Around 1985, Hendrix says, he began having a recurring dream about an Indian woman who repeatedly touched her hand to her mouth. Hendrix’s wife, Doreen, suggested that it was Te-lah-nay, asking him to tell her story. That year at a Native American gathering in Lebanon, Tenn., Hendrix met an old Yuchi woman.
When Hendrix told the woman about his great-great-grandmother and expressed his desire to commemorate her, the Yuchi woman responded, “We shall all pass this earth, Tom, but only the stones will remain.”
That’s when Hendrix realized what he had to do. In 1988, Hendrix began constructing a commemorative stone wall on the property of his home outside Florence. Although Hendrix had worked with his hands at the Ford Motor
Company as a die caster for decades, he had never built a stone wall. He didn’t draw up any blueprints. He didn’t have any final plan in mind. He just started collecting rocks discarded along roadsides by farmers and pulling rocks from creek beds.
Then he piled the rocks and improvised as he went along. Today, Hendrix estimates that the wall he built consists of nine million pounds of stone. “This wall has worn out three trucks, 22 wheelbarrows, 2,700 pairs of gloves, three dogs and one old man,” the 87-year-old Hendrix said.
Built without mortar or cement, the 3-to-5-foot-high wall is the largest such rock wall in the United States and the largest monument to an American woman. “I lifted each of those rocks at least three times,” Hendrix said, gesturing to the mile-long curving walls. “I picked each rock up to put in the truck. I picked it up to take it out of the truck. And I picked it up to put it on the wall.”
For his ancestor, Hendrix said, living on the Indian reservation meant sure death. “When she got to Oklahoma, she said she searched for a river that sang to her. We call this the Tennessee River but all tribes called it the Singing River. They believed a young woman lived in this river, sang to them and protected them.”
When the displaced teen could find no singing river in Oklahoma, she determined to return home. “If she stayed in that dark place, she knew she would die.”
So his great-great-grandmother ran away from the reservation and started the long trek home. It took her five years.
From 1839 to 1844, the young woman struggled through the wilderness and finally made it home. His great-great-grandmother eventually married Jonathan Levi Hipp, had three children before dying at a young age. “My grandmother said she walked herself to death,” Hendrix said.

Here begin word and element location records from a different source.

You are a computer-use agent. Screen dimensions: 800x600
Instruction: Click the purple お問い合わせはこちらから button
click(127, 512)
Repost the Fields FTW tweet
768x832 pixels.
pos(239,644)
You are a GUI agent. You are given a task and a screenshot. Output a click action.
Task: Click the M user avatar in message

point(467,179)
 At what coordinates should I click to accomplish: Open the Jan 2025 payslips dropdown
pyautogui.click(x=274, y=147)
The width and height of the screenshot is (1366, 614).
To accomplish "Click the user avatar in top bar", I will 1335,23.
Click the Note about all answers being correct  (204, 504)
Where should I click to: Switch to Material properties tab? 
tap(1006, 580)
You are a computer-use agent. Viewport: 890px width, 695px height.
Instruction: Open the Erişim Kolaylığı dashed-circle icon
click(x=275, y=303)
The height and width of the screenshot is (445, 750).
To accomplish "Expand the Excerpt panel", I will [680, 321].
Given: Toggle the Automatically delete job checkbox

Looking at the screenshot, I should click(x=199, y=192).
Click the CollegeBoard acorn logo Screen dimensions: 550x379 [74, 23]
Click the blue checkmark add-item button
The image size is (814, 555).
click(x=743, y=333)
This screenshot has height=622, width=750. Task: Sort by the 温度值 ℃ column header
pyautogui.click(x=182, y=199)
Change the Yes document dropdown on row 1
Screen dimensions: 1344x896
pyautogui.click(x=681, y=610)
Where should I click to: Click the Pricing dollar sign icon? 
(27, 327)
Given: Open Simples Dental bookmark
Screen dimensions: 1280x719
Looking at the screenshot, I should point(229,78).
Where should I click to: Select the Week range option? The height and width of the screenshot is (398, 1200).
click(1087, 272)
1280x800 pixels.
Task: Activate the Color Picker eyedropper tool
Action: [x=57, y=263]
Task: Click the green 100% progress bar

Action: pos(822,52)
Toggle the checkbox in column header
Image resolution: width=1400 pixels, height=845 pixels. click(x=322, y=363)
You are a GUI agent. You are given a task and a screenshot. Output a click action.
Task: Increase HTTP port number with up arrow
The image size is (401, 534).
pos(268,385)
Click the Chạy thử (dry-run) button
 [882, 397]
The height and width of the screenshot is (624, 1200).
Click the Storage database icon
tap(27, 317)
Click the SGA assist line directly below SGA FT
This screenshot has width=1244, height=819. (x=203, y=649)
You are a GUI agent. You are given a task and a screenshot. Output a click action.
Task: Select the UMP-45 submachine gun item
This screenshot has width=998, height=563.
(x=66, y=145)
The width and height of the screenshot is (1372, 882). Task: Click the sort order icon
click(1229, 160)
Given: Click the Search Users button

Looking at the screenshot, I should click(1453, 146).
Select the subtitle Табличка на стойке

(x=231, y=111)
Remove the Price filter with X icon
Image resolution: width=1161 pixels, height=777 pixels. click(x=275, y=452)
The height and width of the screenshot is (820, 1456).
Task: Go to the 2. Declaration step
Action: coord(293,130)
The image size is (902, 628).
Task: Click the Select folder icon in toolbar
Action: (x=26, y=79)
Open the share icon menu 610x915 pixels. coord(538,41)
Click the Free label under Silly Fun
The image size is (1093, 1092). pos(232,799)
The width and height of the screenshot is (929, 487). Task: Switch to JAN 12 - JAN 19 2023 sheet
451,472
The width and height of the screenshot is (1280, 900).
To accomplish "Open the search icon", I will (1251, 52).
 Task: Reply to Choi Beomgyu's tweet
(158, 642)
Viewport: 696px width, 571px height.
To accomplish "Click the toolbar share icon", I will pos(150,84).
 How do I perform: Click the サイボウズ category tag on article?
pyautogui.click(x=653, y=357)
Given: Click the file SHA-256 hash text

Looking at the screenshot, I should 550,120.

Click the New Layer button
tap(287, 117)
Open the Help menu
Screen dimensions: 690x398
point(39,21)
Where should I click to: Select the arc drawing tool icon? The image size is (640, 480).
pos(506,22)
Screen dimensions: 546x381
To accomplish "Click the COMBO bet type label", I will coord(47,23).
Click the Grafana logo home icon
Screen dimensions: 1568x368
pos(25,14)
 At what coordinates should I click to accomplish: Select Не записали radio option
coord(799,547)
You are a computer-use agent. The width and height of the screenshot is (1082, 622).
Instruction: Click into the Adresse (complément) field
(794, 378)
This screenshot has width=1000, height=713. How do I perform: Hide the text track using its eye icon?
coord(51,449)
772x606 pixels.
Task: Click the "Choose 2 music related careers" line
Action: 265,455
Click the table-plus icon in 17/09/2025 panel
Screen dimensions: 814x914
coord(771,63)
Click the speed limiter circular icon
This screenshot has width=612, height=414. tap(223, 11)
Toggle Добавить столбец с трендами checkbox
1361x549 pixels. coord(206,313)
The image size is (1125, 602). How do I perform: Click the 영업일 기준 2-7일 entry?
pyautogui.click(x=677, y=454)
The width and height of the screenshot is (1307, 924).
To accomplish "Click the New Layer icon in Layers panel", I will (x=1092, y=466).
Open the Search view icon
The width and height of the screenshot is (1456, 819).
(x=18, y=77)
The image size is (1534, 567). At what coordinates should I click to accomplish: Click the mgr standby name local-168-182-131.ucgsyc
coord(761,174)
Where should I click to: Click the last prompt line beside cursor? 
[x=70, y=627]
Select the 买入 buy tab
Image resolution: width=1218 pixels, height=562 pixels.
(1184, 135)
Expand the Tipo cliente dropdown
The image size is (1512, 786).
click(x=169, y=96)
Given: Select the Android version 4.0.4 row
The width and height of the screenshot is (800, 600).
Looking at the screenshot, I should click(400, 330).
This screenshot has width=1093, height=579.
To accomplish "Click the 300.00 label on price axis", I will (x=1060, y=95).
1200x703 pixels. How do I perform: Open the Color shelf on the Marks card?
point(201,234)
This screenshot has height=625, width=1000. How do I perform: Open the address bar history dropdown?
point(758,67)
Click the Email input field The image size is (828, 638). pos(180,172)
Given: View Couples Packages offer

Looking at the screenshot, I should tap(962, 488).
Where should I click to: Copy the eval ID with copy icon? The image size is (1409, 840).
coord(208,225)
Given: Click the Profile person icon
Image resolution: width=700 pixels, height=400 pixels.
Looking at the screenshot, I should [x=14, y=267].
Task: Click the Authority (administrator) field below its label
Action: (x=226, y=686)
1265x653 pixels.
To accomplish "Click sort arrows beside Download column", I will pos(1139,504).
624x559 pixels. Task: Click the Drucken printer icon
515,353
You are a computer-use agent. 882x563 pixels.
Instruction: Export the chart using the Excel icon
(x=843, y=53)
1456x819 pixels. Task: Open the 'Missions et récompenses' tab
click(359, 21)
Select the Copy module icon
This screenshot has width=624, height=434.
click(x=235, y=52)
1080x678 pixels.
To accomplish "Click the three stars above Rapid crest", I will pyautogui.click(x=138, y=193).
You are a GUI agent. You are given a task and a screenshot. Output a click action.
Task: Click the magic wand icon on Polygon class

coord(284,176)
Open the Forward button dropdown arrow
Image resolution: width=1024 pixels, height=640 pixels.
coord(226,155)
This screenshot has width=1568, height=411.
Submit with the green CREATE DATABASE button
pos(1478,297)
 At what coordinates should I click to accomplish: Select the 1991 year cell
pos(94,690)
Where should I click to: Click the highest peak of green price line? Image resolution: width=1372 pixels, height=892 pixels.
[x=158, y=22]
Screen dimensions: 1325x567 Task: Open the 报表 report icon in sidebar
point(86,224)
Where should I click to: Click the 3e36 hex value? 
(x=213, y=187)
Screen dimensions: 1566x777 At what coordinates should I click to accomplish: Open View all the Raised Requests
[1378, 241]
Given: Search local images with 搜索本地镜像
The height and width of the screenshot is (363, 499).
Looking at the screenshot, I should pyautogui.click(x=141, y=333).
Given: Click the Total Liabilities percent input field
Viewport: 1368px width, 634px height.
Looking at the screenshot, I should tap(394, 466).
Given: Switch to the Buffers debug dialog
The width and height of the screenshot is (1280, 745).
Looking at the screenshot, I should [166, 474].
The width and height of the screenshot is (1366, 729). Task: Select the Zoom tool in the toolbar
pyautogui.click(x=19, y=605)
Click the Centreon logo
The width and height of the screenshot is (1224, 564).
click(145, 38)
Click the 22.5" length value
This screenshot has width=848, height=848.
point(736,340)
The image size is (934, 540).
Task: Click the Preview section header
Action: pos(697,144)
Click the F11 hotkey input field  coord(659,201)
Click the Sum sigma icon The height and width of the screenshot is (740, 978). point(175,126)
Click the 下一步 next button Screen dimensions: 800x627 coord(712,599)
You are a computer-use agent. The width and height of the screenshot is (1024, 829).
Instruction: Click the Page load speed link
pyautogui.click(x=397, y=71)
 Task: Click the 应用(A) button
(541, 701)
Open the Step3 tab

The two walls symbolize his great-great-grandmother’s trip to Oklahoma and her journey back.
A section of the wall is dedicated to all those on the Trail of Tears. It is 4 feet tall and starts out at about 25 feet wide. But, as you walk, the wall gets thinner and thinner until it is about 4 feet across at the end. “They’re dying, all the way to Oklahoma,” Hendrix said.
Nestled by the wall is a prayer circle where Hendrix prays in the morning. It features four tiers that represent birth, life, death and rebirth. Through word of mouth, people from all over began coming to see the wall that Hendrix was building. They walked through the circles, they sat in silence, some knelt in prayer.
“This is a special place,” said Hendrix, who tries to be at the wall from 8 a.m. to 5 p.m. seven days a week to greet visitors. “It’s a holy place.”
“I’ve never seen anything like it,” said Jeff Johnson, visiting the site with a motorcycle group.
“A friend told me about it and it is everything he said it was. You have to see it to believe it.”
Over the years, people also began bringing and sending rocks to add to the wall. “I have the heaviest mail in all of Lauderdale County,” Hendrix joked. “I have stones from all 50 states and rocks and fossils from 127 nations, territories and islands. Many of them have special stories to tell.”
There’s the heart-shaped rock left by a 94-year-old widow. “During the Great Depression, a man didn’t have money to buy a ring for the woman he wanted to marry so he found a heart-shaped rock,” Hendrix said. “He told her, ‘I can’t afford a ring but I can give you my heart.'”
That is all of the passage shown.